Work to complete
Switch "particular element" to "specific element" wherever it occurs in the listing below, and give the whole listing back with nothing else changed.

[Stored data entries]
* * * * * * * * *
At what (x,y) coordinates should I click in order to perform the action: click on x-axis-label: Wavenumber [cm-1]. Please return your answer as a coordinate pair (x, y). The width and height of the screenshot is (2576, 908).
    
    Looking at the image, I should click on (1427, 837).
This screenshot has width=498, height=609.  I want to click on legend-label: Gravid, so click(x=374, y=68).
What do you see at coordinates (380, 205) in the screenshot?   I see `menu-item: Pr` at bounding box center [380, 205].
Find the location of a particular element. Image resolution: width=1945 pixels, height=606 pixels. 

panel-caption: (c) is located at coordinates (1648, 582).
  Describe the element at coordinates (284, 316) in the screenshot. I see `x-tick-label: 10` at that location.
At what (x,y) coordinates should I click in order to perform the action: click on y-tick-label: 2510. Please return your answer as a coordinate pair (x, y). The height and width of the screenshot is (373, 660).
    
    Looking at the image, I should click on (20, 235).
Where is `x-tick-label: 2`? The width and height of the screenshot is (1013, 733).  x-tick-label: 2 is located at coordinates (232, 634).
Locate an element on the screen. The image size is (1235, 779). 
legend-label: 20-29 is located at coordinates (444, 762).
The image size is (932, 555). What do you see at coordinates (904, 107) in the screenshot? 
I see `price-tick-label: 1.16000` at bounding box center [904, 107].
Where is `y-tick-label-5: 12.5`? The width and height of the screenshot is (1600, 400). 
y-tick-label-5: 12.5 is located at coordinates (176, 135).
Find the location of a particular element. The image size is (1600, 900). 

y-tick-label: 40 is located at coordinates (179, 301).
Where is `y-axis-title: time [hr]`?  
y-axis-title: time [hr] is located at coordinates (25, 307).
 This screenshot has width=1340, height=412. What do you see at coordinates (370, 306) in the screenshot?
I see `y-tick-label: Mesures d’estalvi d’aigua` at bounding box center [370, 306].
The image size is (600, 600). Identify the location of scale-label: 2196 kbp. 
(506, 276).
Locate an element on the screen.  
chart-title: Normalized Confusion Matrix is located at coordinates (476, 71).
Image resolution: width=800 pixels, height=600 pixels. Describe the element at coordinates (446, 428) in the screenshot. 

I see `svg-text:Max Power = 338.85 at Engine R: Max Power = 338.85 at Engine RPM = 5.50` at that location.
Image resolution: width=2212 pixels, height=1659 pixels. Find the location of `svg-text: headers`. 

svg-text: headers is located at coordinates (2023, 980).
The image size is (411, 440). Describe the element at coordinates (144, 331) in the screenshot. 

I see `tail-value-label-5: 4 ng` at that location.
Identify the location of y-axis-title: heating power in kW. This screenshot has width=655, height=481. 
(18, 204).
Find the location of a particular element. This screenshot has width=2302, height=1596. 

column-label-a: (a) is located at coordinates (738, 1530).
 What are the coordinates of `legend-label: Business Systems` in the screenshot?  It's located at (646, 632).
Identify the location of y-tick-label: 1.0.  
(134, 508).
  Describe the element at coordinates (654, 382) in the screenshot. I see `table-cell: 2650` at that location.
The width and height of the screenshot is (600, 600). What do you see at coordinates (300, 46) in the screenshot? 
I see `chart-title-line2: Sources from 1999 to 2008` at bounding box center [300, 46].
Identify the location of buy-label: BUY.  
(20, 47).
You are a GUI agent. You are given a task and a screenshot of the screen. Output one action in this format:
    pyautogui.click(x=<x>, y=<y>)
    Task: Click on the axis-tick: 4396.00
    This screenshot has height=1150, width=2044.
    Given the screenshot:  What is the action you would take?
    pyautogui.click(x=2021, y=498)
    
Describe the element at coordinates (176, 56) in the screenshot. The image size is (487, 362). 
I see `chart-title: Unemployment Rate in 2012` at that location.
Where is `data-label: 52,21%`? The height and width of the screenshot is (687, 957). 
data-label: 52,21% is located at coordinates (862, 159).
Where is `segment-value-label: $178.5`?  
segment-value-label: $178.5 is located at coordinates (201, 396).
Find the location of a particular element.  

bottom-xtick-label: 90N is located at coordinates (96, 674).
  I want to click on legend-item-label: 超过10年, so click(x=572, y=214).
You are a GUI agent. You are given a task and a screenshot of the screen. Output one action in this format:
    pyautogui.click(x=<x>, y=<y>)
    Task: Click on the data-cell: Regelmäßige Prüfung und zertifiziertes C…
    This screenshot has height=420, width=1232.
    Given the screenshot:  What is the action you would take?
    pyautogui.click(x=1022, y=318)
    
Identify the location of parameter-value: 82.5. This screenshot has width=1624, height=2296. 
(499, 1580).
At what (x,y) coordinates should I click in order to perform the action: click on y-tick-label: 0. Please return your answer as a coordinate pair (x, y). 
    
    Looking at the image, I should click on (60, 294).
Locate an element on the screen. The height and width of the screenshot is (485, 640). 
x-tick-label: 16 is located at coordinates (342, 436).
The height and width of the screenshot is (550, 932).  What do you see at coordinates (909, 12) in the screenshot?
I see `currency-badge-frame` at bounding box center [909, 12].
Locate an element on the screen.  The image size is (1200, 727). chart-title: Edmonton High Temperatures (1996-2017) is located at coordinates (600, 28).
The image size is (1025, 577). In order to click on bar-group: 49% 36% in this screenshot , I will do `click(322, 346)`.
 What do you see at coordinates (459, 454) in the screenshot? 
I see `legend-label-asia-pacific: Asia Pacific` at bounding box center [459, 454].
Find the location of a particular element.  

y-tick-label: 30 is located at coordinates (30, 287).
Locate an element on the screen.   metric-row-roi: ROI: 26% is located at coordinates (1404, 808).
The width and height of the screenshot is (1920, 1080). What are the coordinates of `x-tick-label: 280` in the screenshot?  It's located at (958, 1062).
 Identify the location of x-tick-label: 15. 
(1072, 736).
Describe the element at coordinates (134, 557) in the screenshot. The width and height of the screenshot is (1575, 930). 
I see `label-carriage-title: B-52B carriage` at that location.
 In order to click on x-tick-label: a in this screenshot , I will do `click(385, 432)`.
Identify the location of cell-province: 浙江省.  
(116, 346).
* * * * * * * * *
Result of this task
At what (x,y) coordinates should I click in order to perform the action: click on x-axis-label: Wavenumber [cm-1]. Please return your answer as a coordinate pair (x, y). The width and height of the screenshot is (2576, 908).
    
    Looking at the image, I should click on (1427, 837).
This screenshot has width=498, height=609.  I want to click on legend-label: Gravid, so click(x=374, y=68).
What do you see at coordinates (380, 205) in the screenshot?   I see `menu-item: Pr` at bounding box center [380, 205].
Find the location of a specific element. Image resolution: width=1945 pixels, height=606 pixels. 

panel-caption: (c) is located at coordinates (1648, 582).
  Describe the element at coordinates (284, 316) in the screenshot. I see `x-tick-label: 10` at that location.
At what (x,y) coordinates should I click in order to perform the action: click on y-tick-label: 2510. Please return your answer as a coordinate pair (x, y). The height and width of the screenshot is (373, 660).
    
    Looking at the image, I should click on (20, 235).
Where is `x-tick-label: 2`? The width and height of the screenshot is (1013, 733).  x-tick-label: 2 is located at coordinates (232, 634).
Locate an element on the screen. The image size is (1235, 779). 
legend-label: 20-29 is located at coordinates (444, 762).
The image size is (932, 555). What do you see at coordinates (904, 107) in the screenshot? 
I see `price-tick-label: 1.16000` at bounding box center [904, 107].
Where is `y-tick-label-5: 12.5`? The width and height of the screenshot is (1600, 400). 
y-tick-label-5: 12.5 is located at coordinates (176, 135).
Find the location of a specific element. The image size is (1600, 900). 

y-tick-label: 40 is located at coordinates (179, 301).
Where is `y-axis-title: time [hr]`?  
y-axis-title: time [hr] is located at coordinates (25, 307).
 This screenshot has width=1340, height=412. What do you see at coordinates (370, 306) in the screenshot?
I see `y-tick-label: Mesures d’estalvi d’aigua` at bounding box center [370, 306].
The image size is (600, 600). Identify the location of scale-label: 2196 kbp. 
(506, 276).
Locate an element on the screen.  
chart-title: Normalized Confusion Matrix is located at coordinates (476, 71).
Image resolution: width=800 pixels, height=600 pixels. Describe the element at coordinates (446, 428) in the screenshot. 

I see `svg-text:Max Power = 338.85 at Engine R: Max Power = 338.85 at Engine RPM = 5.50` at that location.
Image resolution: width=2212 pixels, height=1659 pixels. Find the location of `svg-text: headers`. 

svg-text: headers is located at coordinates (2023, 980).
The image size is (411, 440). Describe the element at coordinates (144, 331) in the screenshot. 

I see `tail-value-label-5: 4 ng` at that location.
Identify the location of y-axis-title: heating power in kW. This screenshot has width=655, height=481. 
(18, 204).
Find the location of a specific element. This screenshot has width=2302, height=1596. 

column-label-a: (a) is located at coordinates (738, 1530).
 What are the coordinates of `legend-label: Business Systems` in the screenshot?  It's located at (646, 632).
Identify the location of y-tick-label: 1.0.  
(134, 508).
  Describe the element at coordinates (654, 382) in the screenshot. I see `table-cell: 2650` at that location.
The width and height of the screenshot is (600, 600). What do you see at coordinates (300, 46) in the screenshot? 
I see `chart-title-line2: Sources from 1999 to 2008` at bounding box center [300, 46].
Identify the location of buy-label: BUY.  
(20, 47).
You are a GUI agent. You are given a task and a screenshot of the screen. Output one action in this format:
    pyautogui.click(x=<x>, y=<y>)
    Task: Click on the axis-tick: 4396.00
    This screenshot has height=1150, width=2044.
    Given the screenshot:  What is the action you would take?
    pyautogui.click(x=2021, y=498)
    
Describe the element at coordinates (176, 56) in the screenshot. The image size is (487, 362). 
I see `chart-title: Unemployment Rate in 2012` at that location.
Where is `data-label: 52,21%`? The height and width of the screenshot is (687, 957). 
data-label: 52,21% is located at coordinates (862, 159).
Where is `segment-value-label: $178.5`?  
segment-value-label: $178.5 is located at coordinates (201, 396).
Find the location of a specific element.  

bottom-xtick-label: 90N is located at coordinates (96, 674).
  I want to click on legend-item-label: 超过10年, so click(x=572, y=214).
You are a GUI agent. You are given a task and a screenshot of the screen. Output one action in this format:
    pyautogui.click(x=<x>, y=<y>)
    Task: Click on the data-cell: Regelmäßige Prüfung und zertifiziertes C…
    This screenshot has height=420, width=1232.
    Given the screenshot:  What is the action you would take?
    pyautogui.click(x=1022, y=318)
    
Identify the location of parameter-value: 82.5. This screenshot has width=1624, height=2296. 
(499, 1580).
At what (x,y) coordinates should I click in order to perform the action: click on y-tick-label: 0. Please return your answer as a coordinate pair (x, y). 
    
    Looking at the image, I should click on (60, 294).
Locate an element on the screen. The height and width of the screenshot is (485, 640). 
x-tick-label: 16 is located at coordinates (342, 436).
The height and width of the screenshot is (550, 932).  What do you see at coordinates (909, 12) in the screenshot?
I see `currency-badge-frame` at bounding box center [909, 12].
Locate an element on the screen.  The image size is (1200, 727). chart-title: Edmonton High Temperatures (1996-2017) is located at coordinates (600, 28).
The image size is (1025, 577). In order to click on bar-group: 49% 36% in this screenshot , I will do `click(322, 346)`.
 What do you see at coordinates (459, 454) in the screenshot? 
I see `legend-label-asia-pacific: Asia Pacific` at bounding box center [459, 454].
Find the location of a specific element.  

y-tick-label: 30 is located at coordinates (30, 287).
Locate an element on the screen.   metric-row-roi: ROI: 26% is located at coordinates (1404, 808).
The width and height of the screenshot is (1920, 1080). What are the coordinates of `x-tick-label: 280` in the screenshot?  It's located at (958, 1062).
 Identify the location of x-tick-label: 15. 
(1072, 736).
Describe the element at coordinates (134, 557) in the screenshot. The width and height of the screenshot is (1575, 930). 
I see `label-carriage-title: B-52B carriage` at that location.
 In order to click on x-tick-label: a in this screenshot , I will do `click(385, 432)`.
Identify the location of cell-province: 浙江省.  
(116, 346).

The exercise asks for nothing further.